● **What you will do**:
Your answer must be the lines of the entries below, exactly as written, from the first line through the line containing "Given: Click the 255 score for Florida 2019".

● **Task inputs**:

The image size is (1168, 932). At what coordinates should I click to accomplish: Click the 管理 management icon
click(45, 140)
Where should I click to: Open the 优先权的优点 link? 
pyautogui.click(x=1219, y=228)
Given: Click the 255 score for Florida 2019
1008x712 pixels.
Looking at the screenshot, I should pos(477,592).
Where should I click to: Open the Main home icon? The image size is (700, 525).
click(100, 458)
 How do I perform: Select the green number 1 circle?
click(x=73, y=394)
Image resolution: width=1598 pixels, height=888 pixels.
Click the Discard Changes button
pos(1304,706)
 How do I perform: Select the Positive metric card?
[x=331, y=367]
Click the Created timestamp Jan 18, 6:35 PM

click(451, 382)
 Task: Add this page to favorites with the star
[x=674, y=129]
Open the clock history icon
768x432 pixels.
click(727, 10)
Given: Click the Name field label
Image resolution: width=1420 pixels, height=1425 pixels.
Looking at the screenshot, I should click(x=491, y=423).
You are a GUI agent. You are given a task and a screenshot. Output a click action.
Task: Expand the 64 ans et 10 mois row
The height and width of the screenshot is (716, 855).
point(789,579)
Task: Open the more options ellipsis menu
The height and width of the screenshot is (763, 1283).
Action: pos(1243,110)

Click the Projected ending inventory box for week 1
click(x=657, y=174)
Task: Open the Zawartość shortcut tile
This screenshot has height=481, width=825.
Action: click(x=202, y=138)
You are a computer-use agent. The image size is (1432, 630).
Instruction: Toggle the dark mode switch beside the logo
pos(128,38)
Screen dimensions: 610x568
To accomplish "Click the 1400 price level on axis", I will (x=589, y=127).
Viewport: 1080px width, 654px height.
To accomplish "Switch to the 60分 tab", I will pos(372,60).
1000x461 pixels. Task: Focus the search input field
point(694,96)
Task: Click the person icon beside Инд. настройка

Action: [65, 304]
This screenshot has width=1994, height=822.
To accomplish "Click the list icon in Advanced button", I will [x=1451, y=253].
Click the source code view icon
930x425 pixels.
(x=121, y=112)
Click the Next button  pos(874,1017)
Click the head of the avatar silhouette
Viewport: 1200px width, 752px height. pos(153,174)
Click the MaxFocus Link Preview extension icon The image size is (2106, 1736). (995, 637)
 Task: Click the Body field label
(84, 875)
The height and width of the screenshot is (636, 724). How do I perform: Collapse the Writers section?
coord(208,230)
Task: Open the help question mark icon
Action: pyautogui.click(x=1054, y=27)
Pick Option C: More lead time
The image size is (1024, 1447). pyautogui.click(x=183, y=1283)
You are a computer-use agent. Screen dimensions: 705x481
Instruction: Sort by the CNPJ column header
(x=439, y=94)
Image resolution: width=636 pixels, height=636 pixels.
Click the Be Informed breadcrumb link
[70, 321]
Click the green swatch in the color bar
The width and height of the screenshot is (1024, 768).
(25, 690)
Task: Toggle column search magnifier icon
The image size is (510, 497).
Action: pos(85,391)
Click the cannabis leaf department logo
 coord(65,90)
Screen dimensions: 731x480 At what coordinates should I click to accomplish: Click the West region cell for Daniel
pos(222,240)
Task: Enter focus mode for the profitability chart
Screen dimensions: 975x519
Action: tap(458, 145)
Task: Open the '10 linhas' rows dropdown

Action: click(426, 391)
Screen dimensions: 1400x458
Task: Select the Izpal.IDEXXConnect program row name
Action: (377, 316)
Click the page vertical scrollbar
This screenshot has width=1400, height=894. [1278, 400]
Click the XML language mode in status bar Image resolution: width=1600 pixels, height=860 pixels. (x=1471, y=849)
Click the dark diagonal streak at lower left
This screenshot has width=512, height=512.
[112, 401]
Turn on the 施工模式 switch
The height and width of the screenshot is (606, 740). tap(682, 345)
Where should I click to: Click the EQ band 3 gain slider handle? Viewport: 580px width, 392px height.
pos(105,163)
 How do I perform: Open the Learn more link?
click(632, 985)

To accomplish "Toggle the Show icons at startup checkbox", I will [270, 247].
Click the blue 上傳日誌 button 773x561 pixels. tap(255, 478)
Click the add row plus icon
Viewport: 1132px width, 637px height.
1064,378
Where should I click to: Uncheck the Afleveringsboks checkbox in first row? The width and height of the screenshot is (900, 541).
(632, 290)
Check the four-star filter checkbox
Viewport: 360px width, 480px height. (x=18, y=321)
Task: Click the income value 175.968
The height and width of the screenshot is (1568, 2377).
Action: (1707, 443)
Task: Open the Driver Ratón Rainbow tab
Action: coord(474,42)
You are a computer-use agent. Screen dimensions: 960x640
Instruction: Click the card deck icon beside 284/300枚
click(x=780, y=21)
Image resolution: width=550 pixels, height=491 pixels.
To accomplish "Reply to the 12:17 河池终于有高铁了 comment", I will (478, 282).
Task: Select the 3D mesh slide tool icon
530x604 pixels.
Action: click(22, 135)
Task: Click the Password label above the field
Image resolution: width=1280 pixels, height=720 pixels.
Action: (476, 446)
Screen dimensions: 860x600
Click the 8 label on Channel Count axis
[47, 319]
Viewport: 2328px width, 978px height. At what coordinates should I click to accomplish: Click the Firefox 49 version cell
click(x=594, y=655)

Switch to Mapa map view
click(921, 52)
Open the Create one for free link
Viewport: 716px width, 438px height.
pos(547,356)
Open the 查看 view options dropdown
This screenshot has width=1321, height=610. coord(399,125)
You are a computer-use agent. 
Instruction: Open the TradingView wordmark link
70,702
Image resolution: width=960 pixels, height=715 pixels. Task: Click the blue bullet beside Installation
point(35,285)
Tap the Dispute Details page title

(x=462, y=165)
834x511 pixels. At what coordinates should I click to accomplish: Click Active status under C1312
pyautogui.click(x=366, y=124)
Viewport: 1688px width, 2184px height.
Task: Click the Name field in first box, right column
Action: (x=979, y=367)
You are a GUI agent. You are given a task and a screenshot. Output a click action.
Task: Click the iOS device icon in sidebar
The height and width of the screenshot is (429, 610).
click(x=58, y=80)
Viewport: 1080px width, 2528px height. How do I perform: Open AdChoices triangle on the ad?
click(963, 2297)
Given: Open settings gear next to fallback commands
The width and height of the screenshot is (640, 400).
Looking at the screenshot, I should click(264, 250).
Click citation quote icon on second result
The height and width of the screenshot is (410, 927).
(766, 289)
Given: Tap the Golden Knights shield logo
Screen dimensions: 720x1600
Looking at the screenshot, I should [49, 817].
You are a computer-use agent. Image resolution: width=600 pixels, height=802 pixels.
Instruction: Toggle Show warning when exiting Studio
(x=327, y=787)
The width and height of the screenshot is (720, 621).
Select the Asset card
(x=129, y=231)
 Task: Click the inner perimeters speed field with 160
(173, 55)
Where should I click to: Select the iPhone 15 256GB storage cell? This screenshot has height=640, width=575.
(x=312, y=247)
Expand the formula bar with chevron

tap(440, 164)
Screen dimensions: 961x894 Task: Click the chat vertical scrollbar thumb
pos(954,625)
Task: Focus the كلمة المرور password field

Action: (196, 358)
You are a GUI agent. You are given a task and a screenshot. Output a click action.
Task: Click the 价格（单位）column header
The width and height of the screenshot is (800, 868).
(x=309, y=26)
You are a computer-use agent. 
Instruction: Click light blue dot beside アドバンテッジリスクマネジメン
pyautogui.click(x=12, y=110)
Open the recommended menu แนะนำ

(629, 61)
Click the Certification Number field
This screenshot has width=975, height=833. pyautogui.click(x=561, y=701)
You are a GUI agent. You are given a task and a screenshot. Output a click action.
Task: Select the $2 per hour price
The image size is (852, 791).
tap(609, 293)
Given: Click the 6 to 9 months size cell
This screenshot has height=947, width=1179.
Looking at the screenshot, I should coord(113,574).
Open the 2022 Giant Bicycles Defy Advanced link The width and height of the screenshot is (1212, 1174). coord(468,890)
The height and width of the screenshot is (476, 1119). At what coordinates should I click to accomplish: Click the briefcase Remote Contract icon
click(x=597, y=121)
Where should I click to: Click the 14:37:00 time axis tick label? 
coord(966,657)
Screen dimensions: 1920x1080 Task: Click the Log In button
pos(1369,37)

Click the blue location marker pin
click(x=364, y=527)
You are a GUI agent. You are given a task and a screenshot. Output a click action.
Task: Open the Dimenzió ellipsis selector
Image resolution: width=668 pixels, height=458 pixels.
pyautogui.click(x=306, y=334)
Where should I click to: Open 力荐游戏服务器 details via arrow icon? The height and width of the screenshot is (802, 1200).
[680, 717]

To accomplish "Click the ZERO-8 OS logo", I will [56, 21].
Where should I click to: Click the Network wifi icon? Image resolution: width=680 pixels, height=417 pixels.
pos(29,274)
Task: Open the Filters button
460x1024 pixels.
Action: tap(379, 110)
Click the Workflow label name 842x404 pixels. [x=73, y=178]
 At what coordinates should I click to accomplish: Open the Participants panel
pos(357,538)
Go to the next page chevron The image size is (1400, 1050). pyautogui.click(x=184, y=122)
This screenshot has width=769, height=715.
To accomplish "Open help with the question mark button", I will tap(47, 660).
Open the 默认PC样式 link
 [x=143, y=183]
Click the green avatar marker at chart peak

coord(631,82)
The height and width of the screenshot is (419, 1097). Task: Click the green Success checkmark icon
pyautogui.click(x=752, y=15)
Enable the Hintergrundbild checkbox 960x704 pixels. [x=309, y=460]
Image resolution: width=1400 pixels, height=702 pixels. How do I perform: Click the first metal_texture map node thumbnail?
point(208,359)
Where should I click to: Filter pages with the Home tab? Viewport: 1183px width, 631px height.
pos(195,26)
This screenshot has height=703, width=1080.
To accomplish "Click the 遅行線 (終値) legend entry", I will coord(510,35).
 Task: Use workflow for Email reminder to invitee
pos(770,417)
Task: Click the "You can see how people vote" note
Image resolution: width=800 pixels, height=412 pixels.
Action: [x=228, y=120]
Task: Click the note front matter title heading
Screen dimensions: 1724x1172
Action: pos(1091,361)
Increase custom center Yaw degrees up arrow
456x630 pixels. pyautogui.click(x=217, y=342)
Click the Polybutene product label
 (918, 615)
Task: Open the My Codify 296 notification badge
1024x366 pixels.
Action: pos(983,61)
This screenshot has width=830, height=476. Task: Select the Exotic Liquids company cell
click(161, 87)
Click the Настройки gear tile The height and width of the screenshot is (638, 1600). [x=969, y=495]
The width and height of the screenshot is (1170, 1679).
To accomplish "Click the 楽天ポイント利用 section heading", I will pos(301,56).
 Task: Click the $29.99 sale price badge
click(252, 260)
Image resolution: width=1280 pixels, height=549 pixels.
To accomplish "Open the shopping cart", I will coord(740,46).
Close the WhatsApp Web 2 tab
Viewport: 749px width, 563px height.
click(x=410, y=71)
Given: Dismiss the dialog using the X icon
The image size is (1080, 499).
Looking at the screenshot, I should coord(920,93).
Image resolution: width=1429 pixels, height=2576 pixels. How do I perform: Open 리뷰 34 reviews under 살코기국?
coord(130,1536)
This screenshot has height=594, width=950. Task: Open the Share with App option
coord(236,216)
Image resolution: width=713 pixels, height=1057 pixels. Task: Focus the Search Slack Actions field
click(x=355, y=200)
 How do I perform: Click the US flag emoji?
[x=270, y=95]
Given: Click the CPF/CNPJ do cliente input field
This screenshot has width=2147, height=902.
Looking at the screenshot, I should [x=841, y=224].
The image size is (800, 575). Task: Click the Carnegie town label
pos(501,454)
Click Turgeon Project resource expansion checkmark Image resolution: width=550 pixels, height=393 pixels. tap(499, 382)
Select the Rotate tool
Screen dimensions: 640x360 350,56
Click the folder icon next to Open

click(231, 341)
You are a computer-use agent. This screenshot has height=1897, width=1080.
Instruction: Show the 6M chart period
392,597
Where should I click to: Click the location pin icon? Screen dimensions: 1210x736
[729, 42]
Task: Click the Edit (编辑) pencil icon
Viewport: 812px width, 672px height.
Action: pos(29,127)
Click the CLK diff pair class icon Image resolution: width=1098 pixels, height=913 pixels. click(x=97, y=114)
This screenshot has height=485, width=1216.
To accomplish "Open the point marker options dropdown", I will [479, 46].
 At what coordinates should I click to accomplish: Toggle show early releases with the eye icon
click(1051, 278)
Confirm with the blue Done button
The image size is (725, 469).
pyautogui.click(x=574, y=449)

● **Answer box**:
The image size is (1168, 932). At what coordinates should I click to accomplish: Click the 管理 management icon
click(45, 140)
Where should I click to: Open the 优先权的优点 link? 
pyautogui.click(x=1219, y=228)
Given: Click the 255 score for Florida 2019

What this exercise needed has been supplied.